Speaking of baby formula, do you know that if you happen to have a full breast of milk you can make quite a nice bit of money selling it to babies rendered hungry by government overregulation? Breast milk is one of the few unregulated markets left. You can’t lawfully sell raw cow milk in some states, but raw booby juice is aokay. Let’s keep it that way, before we end up in a life-and-death situation instead of merely suffering further annoyances, like those regarding contact and eyeglass subscriptions, which require an annual examination. The contacts I wore yesterday were fine but the same ones today are illegal until I pay a vig so someone can tell me what I already know, that my existing prescription is fine. They are my eyes, after all, and “which is better, A or B, B or C, C or B?” is not scientific or all that helpful.

But regulations keep ophthalmologists and regulators employed, so it is good, right? No! They could all be doing something else, something that consumers actually want. Regulations are like broken windows in that Frederic Bastiat’s broken window fallacy applies to them. That which is seen are the regulators and their beneficiaries, like ophthalmologists and Utah dairy farmers, getting paid.
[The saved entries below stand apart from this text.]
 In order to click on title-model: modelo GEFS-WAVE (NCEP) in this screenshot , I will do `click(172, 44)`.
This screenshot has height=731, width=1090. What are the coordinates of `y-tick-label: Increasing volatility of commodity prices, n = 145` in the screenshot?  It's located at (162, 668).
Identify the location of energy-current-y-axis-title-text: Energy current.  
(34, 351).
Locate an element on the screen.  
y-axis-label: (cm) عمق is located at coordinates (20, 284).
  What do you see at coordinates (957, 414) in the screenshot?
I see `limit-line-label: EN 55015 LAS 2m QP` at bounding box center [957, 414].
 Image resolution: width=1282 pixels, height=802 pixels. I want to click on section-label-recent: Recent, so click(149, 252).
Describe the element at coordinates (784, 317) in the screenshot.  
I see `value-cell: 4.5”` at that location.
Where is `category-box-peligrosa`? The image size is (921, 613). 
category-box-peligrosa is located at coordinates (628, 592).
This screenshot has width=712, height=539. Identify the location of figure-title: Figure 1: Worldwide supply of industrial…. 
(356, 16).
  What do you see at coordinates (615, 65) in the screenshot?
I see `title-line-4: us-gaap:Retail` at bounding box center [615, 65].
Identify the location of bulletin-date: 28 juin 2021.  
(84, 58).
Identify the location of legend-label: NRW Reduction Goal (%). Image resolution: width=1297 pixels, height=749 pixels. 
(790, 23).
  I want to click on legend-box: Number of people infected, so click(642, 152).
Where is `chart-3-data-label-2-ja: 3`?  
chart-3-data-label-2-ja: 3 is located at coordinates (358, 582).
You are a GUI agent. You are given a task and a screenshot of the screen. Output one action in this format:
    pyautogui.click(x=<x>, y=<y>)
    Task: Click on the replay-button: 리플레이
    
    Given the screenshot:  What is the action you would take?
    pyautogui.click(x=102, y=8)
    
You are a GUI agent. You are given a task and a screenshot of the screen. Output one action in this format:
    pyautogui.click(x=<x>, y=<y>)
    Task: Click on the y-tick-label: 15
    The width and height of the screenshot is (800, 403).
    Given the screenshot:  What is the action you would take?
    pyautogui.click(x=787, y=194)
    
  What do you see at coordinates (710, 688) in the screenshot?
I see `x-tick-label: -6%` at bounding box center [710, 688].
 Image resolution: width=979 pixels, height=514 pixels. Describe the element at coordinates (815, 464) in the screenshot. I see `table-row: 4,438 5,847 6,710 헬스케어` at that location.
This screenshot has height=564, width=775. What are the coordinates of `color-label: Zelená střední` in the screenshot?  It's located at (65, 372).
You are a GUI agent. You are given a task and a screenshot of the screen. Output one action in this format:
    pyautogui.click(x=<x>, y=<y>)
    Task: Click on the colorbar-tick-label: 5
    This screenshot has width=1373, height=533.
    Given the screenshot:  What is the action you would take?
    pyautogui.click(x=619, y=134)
That which is not seen are the other things that people would rather have put their time, attention, and money into if the regulation didn’t exist.

Again, the whole regulatory apparatus is such a joke. Somebody else did something bad so the government has to restrict your rights. Crazy! Regulations passed on such grounds violate due process by punishing people not proven guilty of anything by a jury of their peers. If eliminating such crap sounds pie-in-the-sky to you, check out the recent federal court decision in Jarkesy vs. my friends at the SEC. The court ruled that administrative law is unconstitutional on due process grounds, especially denying Americans the right to trial by a jury of their peers. It’ll probably get overturned by statists, but many Americans are beginning to wake up to the fact that regulations, even if they appear irrelevant or innocuous, are not their friends. 

Let’s deregulate everything in New Hampshire and show the rest of America the way! Whattaya say?